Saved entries
+ + + +

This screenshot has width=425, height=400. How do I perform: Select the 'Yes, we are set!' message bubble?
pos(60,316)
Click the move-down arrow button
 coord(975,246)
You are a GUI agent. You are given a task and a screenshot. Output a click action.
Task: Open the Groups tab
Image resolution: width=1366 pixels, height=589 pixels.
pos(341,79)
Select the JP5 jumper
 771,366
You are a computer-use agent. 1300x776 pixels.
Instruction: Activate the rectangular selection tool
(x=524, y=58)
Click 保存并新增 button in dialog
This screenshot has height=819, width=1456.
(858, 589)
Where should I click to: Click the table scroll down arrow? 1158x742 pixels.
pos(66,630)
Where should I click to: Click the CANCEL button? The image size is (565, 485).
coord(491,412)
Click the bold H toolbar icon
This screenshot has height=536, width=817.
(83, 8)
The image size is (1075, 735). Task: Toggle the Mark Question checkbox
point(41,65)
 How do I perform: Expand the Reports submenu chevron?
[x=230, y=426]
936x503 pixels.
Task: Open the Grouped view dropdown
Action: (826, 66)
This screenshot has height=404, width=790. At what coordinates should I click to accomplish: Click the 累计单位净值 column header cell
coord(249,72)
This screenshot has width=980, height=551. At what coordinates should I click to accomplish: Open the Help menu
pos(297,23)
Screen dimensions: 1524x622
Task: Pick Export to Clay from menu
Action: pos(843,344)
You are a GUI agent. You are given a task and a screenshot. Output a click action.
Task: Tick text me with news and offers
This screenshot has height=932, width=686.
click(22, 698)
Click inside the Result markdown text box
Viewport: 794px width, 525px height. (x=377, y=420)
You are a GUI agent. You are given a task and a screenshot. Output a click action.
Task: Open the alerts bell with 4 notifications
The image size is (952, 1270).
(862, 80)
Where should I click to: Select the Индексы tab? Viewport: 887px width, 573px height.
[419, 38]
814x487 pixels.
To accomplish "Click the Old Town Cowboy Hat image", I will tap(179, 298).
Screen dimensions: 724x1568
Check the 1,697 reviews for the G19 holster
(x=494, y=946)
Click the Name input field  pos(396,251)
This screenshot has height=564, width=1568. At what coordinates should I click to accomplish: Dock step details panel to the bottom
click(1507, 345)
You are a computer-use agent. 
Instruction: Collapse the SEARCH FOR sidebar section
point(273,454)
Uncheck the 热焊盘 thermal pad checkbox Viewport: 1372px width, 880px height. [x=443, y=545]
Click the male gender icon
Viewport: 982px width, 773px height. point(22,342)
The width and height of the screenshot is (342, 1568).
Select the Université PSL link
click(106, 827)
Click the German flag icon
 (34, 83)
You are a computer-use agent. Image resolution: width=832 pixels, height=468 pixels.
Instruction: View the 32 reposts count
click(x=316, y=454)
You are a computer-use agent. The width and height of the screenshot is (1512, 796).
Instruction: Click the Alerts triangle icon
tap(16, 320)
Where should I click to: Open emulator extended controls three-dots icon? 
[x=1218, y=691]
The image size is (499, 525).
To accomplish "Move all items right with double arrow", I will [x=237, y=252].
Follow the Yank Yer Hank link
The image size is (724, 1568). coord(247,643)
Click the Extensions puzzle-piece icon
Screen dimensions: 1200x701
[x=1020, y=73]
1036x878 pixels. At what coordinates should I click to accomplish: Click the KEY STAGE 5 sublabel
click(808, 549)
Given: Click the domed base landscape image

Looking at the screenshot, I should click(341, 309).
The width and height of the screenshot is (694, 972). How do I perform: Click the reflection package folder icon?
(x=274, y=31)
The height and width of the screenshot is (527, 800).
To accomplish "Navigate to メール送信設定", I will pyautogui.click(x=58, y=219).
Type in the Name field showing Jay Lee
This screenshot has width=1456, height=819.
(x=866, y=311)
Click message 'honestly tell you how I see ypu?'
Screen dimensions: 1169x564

+ + + +

Your goal.
Each record above must be restated in full, word for word.

Answer to this exercise.
This screenshot has width=425, height=400. How do I perform: Select the 'Yes, we are set!' message bubble?
pos(60,316)
Click the move-down arrow button
 coord(975,246)
You are a GUI agent. You are given a task and a screenshot. Output a click action.
Task: Open the Groups tab
Image resolution: width=1366 pixels, height=589 pixels.
pos(341,79)
Select the JP5 jumper
 771,366
You are a computer-use agent. 1300x776 pixels.
Instruction: Activate the rectangular selection tool
(x=524, y=58)
Click 保存并新增 button in dialog
This screenshot has height=819, width=1456.
(858, 589)
Where should I click to: Click the table scroll down arrow? 1158x742 pixels.
pos(66,630)
Where should I click to: Click the CANCEL button? The image size is (565, 485).
coord(491,412)
Click the bold H toolbar icon
This screenshot has height=536, width=817.
(83, 8)
The image size is (1075, 735). Task: Toggle the Mark Question checkbox
point(41,65)
 How do I perform: Expand the Reports submenu chevron?
[x=230, y=426]
936x503 pixels.
Task: Open the Grouped view dropdown
Action: (826, 66)
This screenshot has height=404, width=790. At what coordinates should I click to accomplish: Click the 累计单位净值 column header cell
coord(249,72)
This screenshot has width=980, height=551. At what coordinates should I click to accomplish: Open the Help menu
pos(297,23)
Screen dimensions: 1524x622
Task: Pick Export to Clay from menu
Action: pos(843,344)
You are a GUI agent. You are given a task and a screenshot. Output a click action.
Task: Tick text me with news and offers
This screenshot has height=932, width=686.
click(22, 698)
Click inside the Result markdown text box
Viewport: 794px width, 525px height. (x=377, y=420)
You are a GUI agent. You are given a task and a screenshot. Output a click action.
Task: Open the alerts bell with 4 notifications
The image size is (952, 1270).
(862, 80)
Where should I click to: Select the Индексы tab? Viewport: 887px width, 573px height.
[419, 38]
814x487 pixels.
To accomplish "Click the Old Town Cowboy Hat image", I will tap(179, 298).
Screen dimensions: 724x1568
Check the 1,697 reviews for the G19 holster
(x=494, y=946)
Click the Name input field  pos(396,251)
This screenshot has height=564, width=1568. At what coordinates should I click to accomplish: Dock step details panel to the bottom
click(1507, 345)
You are a computer-use agent. 
Instruction: Collapse the SEARCH FOR sidebar section
point(273,454)
Uncheck the 热焊盘 thermal pad checkbox Viewport: 1372px width, 880px height. [x=443, y=545]
Click the male gender icon
Viewport: 982px width, 773px height. point(22,342)
The width and height of the screenshot is (342, 1568).
Select the Université PSL link
click(106, 827)
Click the German flag icon
 (34, 83)
You are a computer-use agent. Image resolution: width=832 pixels, height=468 pixels.
Instruction: View the 32 reposts count
click(x=316, y=454)
You are a computer-use agent. The width and height of the screenshot is (1512, 796).
Instruction: Click the Alerts triangle icon
tap(16, 320)
Where should I click to: Open emulator extended controls three-dots icon? 
[x=1218, y=691]
The image size is (499, 525).
To accomplish "Move all items right with double arrow", I will [x=237, y=252].
Follow the Yank Yer Hank link
The image size is (724, 1568). coord(247,643)
Click the Extensions puzzle-piece icon
Screen dimensions: 1200x701
[x=1020, y=73]
1036x878 pixels. At what coordinates should I click to accomplish: Click the KEY STAGE 5 sublabel
click(808, 549)
Given: Click the domed base landscape image

Looking at the screenshot, I should click(341, 309).
The width and height of the screenshot is (694, 972). How do I perform: Click the reflection package folder icon?
(x=274, y=31)
The height and width of the screenshot is (527, 800).
To accomplish "Navigate to メール送信設定", I will pyautogui.click(x=58, y=219).
Type in the Name field showing Jay Lee
This screenshot has width=1456, height=819.
(x=866, y=311)
Click message 'honestly tell you how I see ypu?'
Screen dimensions: 1169x564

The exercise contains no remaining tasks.